[Begin]

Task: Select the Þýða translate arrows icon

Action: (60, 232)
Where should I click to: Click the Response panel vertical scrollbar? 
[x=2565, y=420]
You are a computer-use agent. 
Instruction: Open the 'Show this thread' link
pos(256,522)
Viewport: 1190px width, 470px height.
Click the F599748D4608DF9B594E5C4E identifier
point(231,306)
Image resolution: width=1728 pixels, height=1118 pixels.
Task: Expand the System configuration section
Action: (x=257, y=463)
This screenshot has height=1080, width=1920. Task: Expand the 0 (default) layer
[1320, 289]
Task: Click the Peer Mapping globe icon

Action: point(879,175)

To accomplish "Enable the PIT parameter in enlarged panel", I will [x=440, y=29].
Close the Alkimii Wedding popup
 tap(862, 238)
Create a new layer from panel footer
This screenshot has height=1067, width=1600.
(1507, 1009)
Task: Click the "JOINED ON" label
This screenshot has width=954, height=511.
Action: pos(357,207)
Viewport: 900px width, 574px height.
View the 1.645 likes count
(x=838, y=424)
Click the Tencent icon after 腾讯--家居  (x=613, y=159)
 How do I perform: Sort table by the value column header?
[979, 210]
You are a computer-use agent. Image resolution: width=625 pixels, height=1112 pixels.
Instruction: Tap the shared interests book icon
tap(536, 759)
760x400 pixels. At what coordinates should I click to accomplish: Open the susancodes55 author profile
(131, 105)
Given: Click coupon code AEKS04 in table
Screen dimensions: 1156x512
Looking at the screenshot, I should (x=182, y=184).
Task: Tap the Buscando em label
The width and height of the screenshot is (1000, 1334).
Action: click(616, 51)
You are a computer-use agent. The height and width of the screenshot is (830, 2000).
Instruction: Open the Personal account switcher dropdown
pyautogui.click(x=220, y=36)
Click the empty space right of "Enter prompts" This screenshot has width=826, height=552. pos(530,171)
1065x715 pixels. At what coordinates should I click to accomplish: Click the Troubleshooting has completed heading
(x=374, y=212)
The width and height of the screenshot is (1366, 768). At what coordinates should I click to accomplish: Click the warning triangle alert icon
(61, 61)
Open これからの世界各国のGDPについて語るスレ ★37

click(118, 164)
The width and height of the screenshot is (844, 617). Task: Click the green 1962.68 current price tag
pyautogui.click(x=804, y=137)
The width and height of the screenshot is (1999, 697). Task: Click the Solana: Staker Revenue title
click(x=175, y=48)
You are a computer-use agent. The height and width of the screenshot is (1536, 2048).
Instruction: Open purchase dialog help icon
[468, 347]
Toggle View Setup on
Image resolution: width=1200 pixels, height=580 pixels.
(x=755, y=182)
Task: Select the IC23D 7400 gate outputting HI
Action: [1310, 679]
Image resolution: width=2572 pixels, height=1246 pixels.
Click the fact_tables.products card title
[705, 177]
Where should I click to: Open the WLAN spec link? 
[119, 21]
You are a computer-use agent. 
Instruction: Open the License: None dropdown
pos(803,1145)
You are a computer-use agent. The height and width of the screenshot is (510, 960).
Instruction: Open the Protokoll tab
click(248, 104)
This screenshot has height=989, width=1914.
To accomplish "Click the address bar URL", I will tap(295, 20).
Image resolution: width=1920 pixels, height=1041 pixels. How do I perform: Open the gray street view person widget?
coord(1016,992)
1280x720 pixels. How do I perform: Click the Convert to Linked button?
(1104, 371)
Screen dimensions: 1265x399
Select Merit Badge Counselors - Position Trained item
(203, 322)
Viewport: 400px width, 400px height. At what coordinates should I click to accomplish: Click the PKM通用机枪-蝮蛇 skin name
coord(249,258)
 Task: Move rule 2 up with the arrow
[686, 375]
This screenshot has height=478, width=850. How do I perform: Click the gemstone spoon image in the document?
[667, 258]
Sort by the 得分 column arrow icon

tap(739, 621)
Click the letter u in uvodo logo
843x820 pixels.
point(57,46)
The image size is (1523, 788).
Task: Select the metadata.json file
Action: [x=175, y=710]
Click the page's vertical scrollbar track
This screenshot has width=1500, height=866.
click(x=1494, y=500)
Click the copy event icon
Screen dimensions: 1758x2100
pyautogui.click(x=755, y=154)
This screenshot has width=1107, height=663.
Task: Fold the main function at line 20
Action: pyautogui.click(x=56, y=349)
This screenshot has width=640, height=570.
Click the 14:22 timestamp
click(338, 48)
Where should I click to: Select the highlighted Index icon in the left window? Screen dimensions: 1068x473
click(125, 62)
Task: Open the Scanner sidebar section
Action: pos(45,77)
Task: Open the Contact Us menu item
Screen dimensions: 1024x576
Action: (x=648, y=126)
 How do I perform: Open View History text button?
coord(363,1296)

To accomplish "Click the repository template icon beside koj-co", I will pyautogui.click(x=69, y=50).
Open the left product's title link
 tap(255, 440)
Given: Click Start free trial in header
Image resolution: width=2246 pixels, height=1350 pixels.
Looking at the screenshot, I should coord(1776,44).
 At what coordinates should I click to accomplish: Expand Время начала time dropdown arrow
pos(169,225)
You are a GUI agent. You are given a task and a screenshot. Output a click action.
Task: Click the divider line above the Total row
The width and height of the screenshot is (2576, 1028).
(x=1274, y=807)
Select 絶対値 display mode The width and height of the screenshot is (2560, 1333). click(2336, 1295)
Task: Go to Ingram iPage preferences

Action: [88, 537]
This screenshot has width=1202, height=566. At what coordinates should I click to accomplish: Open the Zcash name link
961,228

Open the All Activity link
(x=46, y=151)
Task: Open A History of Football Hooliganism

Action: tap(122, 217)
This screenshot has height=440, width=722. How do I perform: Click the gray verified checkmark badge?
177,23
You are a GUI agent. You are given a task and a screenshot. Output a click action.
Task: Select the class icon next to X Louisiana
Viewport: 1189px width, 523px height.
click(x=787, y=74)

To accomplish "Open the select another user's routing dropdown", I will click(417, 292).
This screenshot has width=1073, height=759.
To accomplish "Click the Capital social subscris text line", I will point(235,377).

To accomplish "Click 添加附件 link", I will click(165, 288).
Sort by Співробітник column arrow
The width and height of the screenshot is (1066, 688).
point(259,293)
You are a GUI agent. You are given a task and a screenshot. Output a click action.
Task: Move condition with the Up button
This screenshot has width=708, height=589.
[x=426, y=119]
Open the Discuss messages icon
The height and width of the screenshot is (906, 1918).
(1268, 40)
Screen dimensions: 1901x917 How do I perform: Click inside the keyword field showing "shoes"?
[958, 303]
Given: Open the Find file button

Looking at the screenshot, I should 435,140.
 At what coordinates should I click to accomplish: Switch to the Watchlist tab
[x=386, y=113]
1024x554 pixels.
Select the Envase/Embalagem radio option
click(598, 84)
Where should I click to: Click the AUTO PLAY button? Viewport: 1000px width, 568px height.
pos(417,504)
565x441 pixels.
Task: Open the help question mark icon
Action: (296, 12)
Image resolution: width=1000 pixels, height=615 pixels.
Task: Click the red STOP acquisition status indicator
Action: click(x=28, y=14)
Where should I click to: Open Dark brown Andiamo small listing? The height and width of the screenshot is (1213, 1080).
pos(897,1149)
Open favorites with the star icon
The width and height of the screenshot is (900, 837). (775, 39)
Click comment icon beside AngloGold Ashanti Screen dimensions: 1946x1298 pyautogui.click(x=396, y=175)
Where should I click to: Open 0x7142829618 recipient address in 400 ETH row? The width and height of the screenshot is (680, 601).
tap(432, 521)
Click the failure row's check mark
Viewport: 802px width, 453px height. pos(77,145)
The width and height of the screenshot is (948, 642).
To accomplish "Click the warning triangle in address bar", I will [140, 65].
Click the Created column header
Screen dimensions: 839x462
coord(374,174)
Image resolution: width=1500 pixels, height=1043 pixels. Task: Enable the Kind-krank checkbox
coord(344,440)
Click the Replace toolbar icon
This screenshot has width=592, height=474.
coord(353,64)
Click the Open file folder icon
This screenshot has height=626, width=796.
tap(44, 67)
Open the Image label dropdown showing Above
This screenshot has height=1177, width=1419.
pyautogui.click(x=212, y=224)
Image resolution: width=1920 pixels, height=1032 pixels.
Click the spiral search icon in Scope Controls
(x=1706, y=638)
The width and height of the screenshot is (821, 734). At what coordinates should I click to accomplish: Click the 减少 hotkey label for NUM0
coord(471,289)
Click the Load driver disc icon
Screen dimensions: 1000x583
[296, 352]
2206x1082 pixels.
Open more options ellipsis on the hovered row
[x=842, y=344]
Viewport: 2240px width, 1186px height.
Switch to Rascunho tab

[End]

[GIVEN EXERCISE]:
Identify each line in the entries above that contains the word "showing", and copy those lines out.

[FINAL RESULT]:
Screen dimensions: 1901x917 How do I perform: Click inside the keyword field showing "shoes"?
Open the Image label dropdown showing Above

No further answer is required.